Becoming Series: Dad is dead

“Your father died. Can you come help?”
Shaking off sleep, I noticed it was raining. Raining hard.
Her voice was cool and distant. Distant, that’s the way we handled things like this, Mom and me.
“Yes, I’ll be right there.” Putting the phone down, I pull my pants on and tell Carolyn, “My dad just died.”
On the way, seeing the lights of an all-night gas station on 23rd reflected in the wet asphalt, I give in to my need for coffee and my need to give myself a moment while feeling the guilt.
Guilt from only seeing him once while he was in the hospital. Guilt for my lack of connection to him. Guilt that I only felt I’d won when unable to speak, he handed me the note, saying everything would be okay between us. While reading it, standing there next to his hospital bed, the room flooded with afternoon light, I knew the note wasn’t enough, despite the tears in his eyes and his desperate attempt to change what was between us. Or, perhaps, what wasn’t between us.
I pull up close to the brightly lit storefront to avoid getting soaked.
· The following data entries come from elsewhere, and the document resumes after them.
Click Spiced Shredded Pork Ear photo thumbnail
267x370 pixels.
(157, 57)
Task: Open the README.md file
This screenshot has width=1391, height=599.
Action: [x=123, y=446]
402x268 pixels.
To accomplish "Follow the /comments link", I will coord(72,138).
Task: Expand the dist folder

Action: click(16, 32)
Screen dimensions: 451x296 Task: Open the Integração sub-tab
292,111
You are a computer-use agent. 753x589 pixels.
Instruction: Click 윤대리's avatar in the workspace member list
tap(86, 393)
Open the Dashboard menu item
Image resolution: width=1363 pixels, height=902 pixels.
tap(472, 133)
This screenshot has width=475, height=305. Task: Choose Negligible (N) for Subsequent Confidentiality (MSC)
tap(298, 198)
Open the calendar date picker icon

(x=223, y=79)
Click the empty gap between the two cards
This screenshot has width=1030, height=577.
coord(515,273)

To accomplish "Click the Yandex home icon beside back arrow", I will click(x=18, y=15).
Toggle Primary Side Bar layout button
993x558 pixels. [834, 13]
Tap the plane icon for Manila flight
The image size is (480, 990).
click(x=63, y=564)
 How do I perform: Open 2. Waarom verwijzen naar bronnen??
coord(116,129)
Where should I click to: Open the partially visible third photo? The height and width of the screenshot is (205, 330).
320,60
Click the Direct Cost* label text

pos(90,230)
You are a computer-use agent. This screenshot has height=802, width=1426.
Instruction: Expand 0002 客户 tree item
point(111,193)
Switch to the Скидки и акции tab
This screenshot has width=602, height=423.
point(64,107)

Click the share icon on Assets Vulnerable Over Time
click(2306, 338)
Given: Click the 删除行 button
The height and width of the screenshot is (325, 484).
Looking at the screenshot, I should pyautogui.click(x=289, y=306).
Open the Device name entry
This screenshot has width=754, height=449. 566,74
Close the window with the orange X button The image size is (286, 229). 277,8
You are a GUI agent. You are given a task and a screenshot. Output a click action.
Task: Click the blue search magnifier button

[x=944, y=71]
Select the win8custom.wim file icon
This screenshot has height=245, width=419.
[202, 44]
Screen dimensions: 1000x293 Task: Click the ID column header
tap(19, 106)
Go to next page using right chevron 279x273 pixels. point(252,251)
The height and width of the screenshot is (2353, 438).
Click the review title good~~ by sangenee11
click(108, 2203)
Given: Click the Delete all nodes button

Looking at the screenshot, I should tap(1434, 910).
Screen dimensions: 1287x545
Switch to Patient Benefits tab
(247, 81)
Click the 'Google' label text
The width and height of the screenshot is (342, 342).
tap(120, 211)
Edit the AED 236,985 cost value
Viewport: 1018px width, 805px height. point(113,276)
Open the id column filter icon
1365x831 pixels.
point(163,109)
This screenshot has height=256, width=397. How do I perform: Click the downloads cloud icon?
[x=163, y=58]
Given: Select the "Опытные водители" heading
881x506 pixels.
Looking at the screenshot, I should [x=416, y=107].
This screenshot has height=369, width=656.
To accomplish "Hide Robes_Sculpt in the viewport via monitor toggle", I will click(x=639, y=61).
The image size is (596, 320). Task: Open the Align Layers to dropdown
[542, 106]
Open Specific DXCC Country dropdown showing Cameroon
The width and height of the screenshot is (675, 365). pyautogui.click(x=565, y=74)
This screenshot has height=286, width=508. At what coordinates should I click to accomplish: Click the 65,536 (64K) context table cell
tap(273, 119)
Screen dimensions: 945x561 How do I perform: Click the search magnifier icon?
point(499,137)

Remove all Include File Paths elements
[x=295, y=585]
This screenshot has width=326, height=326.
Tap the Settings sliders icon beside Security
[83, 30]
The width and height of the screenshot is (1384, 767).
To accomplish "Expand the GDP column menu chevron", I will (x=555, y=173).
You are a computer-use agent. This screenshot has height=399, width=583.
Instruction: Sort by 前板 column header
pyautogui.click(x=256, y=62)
The coffee came in a Styrofoam cup with a pressed plastic lid, with a little section you could lift, fold back, and secure in a little indentation in the top. I took a sip. It was too hot. The taste all plastic and weak. Still.
Exiting the overlit store, noting the pumps, I wondered if I should get gas. I don’t need it, but it would give me another moment. No, I need to go.
I pour some of the coffee out as I get in the car, noting that the lights made my disrespect for the coffee and the station visible, although what was it? two in the morning, nobody cares. Placing the cup in the holder, I start the car, turn the wipers on high, and pull out into 23rd, heading south — no one on the road but me.
Down the hill into Rainier Valley, splashing through the puddles, and up Beacon Hill on the other side, I enjoy the car –– the way the gearbox feels, the engine’s surge, the feel of the brakes. No one on the road except me. Across the hilltop and down the other side, past the reservoir and past Serbian Hall, where I learned to dance. Remembering the Swing and that tall, skinny girl who was my eighth-grade dance partner. She was pretty and wore long pleated skirts, so long, long ago.
We dated once, maybe twice. Dates, Mom and Dad drove me to and from. A memory of my shame at not having my own car floated up. Did we kiss? I can’t remember. She lived in a lovely sunny house a couple of miles from mine with a wide view of the industrial valley below.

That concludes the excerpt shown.